# [Task statement]
Restate word for word the lines of the entries below, starting with the line that holds "Select the Pull" and ending with the line that holds "is (318, 732).", and no others.

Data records
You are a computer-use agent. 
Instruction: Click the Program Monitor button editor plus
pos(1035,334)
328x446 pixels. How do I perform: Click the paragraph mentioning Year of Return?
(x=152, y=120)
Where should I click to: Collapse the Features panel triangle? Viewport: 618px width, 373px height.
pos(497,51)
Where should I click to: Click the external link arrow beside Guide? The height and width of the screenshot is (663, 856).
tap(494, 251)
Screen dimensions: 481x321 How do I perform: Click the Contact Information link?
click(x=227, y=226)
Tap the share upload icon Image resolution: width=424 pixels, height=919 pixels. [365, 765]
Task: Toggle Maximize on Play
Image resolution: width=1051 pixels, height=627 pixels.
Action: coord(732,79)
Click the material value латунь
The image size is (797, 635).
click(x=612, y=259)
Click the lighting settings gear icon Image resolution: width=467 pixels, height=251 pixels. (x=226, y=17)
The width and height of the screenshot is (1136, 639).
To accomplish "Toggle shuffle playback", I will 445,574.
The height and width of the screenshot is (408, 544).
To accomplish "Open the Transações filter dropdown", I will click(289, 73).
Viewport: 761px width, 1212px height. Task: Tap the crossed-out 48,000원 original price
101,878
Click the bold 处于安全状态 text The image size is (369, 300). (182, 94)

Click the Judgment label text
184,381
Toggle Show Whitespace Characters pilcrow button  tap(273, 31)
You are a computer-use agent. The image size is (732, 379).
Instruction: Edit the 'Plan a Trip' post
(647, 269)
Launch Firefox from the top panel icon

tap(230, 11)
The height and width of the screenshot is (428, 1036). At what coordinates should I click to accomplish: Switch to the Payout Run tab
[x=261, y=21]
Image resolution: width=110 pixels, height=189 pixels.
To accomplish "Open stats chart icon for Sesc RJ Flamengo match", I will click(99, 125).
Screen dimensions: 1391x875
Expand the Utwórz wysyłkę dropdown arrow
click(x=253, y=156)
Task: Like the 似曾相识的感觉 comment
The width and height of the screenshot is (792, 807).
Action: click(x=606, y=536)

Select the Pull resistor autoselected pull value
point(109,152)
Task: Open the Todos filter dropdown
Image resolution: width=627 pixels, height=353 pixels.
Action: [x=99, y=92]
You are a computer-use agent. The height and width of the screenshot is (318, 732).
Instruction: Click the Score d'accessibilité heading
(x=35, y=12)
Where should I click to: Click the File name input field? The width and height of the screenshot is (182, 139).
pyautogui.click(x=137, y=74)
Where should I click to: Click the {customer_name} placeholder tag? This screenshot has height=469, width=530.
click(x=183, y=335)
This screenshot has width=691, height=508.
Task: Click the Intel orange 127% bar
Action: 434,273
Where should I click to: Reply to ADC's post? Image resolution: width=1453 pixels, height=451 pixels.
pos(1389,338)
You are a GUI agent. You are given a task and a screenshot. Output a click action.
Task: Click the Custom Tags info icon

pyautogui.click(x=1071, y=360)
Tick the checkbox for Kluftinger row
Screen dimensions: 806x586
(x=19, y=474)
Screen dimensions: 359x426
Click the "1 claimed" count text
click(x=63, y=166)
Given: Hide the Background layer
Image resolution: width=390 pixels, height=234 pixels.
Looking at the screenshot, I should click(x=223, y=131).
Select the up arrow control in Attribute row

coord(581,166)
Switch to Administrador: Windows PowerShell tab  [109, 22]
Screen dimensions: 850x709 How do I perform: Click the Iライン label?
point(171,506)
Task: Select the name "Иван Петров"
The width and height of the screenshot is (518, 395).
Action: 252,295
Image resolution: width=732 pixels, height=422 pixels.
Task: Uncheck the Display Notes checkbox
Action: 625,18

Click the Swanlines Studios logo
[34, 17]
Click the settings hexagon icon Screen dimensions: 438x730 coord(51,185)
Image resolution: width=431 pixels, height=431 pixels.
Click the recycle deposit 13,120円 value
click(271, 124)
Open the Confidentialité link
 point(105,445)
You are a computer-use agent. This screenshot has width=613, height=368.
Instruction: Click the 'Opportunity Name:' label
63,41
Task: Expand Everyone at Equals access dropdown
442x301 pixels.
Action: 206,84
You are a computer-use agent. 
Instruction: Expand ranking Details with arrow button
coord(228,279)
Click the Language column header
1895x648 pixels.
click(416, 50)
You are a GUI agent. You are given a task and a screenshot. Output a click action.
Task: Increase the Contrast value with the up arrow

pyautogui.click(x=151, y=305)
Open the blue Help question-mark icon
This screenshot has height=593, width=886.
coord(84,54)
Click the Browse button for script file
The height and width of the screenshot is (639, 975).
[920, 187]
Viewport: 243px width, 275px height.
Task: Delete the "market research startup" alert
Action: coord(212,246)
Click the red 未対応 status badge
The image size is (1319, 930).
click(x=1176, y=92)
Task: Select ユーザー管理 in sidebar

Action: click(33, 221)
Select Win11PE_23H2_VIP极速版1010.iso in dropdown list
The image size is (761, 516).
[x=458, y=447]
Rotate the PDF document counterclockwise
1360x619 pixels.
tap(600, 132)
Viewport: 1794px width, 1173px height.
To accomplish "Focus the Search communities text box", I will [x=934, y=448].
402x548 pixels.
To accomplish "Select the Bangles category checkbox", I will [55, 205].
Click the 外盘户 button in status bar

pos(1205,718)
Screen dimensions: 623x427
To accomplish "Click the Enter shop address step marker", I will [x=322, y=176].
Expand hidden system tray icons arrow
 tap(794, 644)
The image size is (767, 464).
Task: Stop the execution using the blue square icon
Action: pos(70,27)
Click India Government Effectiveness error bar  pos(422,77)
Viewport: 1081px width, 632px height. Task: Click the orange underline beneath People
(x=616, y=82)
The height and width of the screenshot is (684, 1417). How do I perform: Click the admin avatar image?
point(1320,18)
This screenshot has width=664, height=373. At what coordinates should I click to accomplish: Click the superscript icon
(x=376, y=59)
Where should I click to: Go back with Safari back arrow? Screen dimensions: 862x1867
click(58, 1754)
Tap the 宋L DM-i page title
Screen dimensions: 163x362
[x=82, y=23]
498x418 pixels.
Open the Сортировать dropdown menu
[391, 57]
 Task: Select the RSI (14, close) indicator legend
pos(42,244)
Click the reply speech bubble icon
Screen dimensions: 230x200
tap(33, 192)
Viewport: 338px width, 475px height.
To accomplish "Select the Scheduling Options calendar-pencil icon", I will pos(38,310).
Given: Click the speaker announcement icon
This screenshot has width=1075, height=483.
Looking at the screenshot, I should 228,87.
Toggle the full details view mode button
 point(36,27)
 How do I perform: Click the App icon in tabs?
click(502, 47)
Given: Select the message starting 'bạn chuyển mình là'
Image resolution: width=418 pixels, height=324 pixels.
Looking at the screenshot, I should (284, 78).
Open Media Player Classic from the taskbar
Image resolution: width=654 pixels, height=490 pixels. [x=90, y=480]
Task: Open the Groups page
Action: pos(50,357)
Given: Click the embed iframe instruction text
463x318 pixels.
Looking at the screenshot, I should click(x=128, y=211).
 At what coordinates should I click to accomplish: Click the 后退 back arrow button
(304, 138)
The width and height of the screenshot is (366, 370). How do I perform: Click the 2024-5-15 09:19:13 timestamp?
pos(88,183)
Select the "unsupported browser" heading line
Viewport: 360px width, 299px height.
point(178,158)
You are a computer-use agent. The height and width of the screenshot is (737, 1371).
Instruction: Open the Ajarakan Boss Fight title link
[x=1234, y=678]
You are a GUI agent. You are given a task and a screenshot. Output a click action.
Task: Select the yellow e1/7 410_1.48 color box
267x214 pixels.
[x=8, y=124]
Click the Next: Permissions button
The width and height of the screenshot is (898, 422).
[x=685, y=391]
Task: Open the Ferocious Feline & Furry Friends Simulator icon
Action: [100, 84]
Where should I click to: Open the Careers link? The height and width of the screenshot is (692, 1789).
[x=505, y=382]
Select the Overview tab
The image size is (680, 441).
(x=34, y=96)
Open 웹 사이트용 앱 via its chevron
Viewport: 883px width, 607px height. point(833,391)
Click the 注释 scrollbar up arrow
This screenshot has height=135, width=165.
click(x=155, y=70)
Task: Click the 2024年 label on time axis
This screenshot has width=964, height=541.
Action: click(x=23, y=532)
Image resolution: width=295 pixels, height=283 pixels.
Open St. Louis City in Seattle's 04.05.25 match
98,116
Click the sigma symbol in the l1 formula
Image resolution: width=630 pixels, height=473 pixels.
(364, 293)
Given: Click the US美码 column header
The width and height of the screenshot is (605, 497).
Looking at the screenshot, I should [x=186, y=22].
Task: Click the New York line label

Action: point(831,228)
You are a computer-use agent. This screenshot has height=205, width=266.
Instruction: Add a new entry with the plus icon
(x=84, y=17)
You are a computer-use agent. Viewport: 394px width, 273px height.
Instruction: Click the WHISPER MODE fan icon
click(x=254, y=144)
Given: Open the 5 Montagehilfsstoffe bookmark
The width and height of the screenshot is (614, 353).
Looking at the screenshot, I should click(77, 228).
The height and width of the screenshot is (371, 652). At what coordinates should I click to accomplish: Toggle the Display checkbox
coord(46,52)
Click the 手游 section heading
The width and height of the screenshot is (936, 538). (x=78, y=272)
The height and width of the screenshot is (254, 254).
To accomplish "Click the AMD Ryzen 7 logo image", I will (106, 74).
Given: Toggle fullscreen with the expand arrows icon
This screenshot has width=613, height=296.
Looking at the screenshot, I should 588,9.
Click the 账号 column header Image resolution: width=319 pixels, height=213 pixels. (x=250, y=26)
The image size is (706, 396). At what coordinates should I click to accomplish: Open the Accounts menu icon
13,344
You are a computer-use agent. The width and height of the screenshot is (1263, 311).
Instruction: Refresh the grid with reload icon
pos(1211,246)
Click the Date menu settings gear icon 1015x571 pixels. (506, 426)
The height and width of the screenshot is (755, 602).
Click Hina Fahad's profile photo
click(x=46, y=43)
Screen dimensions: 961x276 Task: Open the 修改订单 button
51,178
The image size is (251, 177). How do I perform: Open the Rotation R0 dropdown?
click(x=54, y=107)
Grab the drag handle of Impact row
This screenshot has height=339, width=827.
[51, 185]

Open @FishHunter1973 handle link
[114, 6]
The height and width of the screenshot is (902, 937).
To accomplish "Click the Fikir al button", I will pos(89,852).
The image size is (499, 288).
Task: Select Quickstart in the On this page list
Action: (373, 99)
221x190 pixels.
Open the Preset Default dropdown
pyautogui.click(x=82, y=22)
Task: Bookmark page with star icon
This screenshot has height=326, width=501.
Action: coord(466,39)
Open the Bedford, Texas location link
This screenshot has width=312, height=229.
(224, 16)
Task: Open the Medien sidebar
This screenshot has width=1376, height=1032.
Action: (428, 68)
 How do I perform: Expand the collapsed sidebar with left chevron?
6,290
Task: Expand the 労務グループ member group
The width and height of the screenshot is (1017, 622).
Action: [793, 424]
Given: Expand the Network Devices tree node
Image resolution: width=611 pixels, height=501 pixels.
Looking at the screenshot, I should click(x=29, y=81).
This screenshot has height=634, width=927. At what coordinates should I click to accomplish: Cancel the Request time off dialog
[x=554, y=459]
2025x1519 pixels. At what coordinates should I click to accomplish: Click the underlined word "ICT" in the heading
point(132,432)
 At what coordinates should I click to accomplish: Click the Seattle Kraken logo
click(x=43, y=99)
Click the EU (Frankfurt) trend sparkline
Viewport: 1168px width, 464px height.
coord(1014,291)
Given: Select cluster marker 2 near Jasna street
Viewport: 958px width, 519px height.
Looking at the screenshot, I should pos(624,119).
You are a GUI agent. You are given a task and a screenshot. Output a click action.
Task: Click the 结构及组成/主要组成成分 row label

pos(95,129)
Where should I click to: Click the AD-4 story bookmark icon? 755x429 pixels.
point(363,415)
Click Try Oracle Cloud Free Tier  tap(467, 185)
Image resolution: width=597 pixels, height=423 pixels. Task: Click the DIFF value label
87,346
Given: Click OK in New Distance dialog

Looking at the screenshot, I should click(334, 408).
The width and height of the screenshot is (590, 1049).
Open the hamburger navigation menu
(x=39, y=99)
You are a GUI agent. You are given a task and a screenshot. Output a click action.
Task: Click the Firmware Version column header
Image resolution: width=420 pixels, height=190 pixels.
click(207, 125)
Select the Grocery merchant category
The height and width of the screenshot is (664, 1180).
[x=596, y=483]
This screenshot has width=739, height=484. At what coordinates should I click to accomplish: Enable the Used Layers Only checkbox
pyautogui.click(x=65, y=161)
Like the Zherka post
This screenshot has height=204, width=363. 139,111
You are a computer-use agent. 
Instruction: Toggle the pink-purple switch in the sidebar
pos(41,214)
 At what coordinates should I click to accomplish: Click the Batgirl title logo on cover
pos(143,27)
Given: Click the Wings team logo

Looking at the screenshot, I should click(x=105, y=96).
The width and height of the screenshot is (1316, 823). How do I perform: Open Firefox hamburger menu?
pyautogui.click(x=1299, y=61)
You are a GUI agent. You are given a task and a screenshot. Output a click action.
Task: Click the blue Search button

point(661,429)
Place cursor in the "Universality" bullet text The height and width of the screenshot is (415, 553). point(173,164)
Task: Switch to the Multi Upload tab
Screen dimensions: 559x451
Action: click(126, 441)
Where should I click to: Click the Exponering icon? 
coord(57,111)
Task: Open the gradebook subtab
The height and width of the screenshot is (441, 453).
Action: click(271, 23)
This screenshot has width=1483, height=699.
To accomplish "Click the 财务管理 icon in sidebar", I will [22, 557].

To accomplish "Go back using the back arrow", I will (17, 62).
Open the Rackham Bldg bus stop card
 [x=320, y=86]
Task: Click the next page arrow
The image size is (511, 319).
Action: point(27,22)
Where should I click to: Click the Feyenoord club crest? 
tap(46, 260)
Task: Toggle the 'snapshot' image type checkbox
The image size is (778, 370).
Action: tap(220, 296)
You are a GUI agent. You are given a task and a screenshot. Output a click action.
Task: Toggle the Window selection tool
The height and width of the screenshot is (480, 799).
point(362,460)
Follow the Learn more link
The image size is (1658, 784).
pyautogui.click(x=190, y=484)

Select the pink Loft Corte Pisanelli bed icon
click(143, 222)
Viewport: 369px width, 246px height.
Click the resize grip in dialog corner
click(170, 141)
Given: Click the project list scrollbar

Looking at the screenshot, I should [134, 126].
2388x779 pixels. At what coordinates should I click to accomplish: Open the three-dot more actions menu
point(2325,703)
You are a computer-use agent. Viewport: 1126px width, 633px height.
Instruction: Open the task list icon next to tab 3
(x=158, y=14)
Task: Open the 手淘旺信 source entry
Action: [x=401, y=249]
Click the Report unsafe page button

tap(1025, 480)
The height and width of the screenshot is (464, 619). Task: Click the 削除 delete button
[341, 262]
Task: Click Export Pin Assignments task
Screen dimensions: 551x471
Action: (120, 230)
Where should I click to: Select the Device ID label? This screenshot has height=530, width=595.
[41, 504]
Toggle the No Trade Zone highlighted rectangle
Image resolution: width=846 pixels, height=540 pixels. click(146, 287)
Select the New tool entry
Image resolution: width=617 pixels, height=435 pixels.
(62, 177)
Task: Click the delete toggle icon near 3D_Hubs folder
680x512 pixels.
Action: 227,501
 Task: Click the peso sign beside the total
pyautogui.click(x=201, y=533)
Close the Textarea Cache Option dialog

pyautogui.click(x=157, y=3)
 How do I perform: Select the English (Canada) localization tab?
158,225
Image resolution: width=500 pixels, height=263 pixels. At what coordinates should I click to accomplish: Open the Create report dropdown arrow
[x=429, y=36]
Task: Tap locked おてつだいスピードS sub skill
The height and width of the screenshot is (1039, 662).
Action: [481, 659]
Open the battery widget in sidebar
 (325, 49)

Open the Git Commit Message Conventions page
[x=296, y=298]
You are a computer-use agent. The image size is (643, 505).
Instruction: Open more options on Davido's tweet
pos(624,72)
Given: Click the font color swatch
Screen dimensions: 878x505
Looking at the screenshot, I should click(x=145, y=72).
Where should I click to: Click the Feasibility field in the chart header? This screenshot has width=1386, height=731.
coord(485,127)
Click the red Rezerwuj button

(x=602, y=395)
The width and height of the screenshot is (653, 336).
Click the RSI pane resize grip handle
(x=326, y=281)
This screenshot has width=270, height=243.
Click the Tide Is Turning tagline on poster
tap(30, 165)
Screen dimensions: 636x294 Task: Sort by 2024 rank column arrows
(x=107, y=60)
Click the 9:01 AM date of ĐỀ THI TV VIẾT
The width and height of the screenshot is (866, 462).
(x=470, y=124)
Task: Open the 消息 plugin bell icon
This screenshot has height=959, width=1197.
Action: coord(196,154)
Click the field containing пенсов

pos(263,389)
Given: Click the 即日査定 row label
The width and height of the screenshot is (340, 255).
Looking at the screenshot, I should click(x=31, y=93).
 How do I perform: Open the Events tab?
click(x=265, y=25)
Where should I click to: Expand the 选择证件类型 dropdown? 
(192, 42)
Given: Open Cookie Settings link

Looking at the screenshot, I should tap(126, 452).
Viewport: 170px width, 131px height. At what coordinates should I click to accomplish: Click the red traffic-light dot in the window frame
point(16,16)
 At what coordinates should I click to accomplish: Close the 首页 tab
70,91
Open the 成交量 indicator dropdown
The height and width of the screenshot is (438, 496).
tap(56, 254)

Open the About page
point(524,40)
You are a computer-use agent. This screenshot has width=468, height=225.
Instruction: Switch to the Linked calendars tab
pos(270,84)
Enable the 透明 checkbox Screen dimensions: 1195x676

# [Task answer]
Select the Pull resistor autoselected pull value
point(109,152)
Task: Open the Todos filter dropdown
Image resolution: width=627 pixels, height=353 pixels.
Action: [x=99, y=92]
You are a computer-use agent. The height and width of the screenshot is (318, 732).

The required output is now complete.